Requirement 1:
Answer these questions from the passage on third-party candidates:
(a) How many terms did Cynthia McKinney serve in Congress?
(b) What did Bob Barr decline to be part of?
(c) What share of the vote qualifies the candidates for matching funds?
Requirement 2:
Translate this sentence from the passage on third-party candidates into Spanish: "Barr is seeking the presidency on the Libertarian ticket."

Text to read:

[start]

And, finally, Dr. Paul's third offering was the group's only radical communist: and Michelle Obama-Light, former 6-term Congresswoman Cynthia McKinney [D-GA] who lost her job after arrogantly assaulting a Capitol police officer for challenging her for not wearing her congressional I D and bypassing the metal detectors in the House of Representatives. Dr. Paul attempted to pull former 4-term Congressman Bob Barr [R-GA] (whose seat was merged with another one and one seat gerrymandered out of existence by the Democratically-controlled State House in 2001). Barr is seeking the presidency on the Libertarian ticket.

Barr, however, declined Dr. Paul's invitation to be part of the "Ron Paul Majority." And, while both Barr and McKinney are more qualified than Obama to lead the nation, McKinney, like Obama, speaks of equality only in the glowing terms of social justice—the redistribution of wealth from the "rich white class" to the underprivileged poor in the nation's innercities.

The need for the "American Majority" National Press Club press conference was triggered by the Palin Phenomenon. The longshot candidates watched scores of anti-McCain independents pick up the McCain-Palin placards as political history was twice-written in one week. First, they watched GOP nominee Sen. John McCain [R-AZ] pick, as his running mate, Gov. Sarah Palin [R-AK]. Palin instantly reignited the Republican Party, the likes of which has not been witnessed since 1980.

Second, within 24 hours of the announcement, thousands of disgruntled and formerly-alienated conservatives deserted the campaigns of the long-shot candidates, returning to the GOP fold. They are potential voters that Baldwin, Nader and former GOP Congressman and Libertarian presidential candidate Bob Barr need—not to win in November since winning, for any of them, is a statistical impossibility. Rather, they need them to reach that magic 5% threshold that qualifies them for matching funds. For them, that's what the battle in November is about. Nostalgic campaign photos for their scrapbooks, the legacy of "also ran" for their grandchildren, and if they pull that magic 5% of the vote, a retirement nest egg from the taxpayers of the United States.

All of them realize they are spoilers who will hand over the election to the candidate who disagrees most with their political ideology because winning is not an option for any of them. And, sadly, none of them care. They just want to run. And, after the last hurrah, those ballots and campaign buttons make good keepsakes for the grandkids who can tell their children that their great-granddaddy was an important man who once ran for President of the United States.

[end]

[Word and item position data]
[start]

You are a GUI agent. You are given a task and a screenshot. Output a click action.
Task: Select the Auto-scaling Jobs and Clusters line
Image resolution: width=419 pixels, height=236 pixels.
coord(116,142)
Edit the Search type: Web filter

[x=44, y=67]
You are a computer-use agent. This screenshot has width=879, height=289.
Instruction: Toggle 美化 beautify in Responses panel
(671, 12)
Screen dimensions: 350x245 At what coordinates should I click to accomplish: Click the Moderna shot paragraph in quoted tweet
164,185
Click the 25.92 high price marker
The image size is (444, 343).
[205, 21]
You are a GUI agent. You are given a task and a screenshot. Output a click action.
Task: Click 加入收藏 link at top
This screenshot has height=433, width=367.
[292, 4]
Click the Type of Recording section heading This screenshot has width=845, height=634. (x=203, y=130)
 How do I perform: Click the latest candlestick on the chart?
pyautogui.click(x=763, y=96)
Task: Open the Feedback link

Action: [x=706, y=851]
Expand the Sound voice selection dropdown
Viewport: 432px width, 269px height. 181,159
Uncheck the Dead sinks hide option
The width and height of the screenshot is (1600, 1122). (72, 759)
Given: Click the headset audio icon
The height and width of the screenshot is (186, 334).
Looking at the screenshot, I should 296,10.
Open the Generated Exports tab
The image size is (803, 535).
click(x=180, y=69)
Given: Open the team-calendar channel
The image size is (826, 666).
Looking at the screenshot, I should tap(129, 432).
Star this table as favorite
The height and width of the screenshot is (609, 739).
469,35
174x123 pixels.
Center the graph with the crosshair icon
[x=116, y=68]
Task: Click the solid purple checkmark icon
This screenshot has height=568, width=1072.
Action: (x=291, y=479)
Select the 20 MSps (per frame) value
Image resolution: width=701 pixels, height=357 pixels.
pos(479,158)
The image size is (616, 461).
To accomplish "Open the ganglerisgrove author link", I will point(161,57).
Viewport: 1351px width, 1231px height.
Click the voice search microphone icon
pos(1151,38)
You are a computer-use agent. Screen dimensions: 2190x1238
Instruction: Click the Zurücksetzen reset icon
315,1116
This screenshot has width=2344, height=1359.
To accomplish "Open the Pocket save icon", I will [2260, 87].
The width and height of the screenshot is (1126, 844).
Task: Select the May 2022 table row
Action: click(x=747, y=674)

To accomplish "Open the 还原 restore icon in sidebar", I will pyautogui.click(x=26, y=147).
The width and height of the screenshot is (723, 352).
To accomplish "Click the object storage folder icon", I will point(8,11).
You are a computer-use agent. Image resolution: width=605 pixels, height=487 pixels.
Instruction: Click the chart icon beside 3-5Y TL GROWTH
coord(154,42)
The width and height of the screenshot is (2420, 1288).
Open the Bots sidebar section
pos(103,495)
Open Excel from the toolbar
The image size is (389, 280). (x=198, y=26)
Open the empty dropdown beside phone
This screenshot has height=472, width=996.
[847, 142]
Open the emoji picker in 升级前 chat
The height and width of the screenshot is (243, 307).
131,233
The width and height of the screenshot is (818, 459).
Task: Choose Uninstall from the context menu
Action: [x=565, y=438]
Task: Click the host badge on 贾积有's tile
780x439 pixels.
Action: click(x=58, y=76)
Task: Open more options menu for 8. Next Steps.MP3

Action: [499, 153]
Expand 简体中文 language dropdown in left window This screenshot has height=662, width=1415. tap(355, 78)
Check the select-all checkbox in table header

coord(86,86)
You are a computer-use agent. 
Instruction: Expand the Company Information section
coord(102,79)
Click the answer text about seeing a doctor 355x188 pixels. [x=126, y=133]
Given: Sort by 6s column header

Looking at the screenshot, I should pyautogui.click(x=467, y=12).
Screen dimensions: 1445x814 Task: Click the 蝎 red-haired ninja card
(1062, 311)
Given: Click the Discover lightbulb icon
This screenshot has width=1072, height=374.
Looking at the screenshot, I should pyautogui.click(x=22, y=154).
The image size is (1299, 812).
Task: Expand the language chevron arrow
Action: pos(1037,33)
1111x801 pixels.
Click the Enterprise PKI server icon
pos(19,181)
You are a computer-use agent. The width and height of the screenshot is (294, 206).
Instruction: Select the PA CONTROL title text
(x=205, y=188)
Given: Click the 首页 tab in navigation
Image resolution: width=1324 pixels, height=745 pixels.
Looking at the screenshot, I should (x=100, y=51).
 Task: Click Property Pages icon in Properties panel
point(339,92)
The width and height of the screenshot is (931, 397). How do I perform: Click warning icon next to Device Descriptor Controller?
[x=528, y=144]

[end]

Full answer 1:
(a) Six terms.
(b) The "Ron Paul Majority."
(c) 5%.

Full answer 2:
Barr aspira a la presidencia por la candidatura libertaria.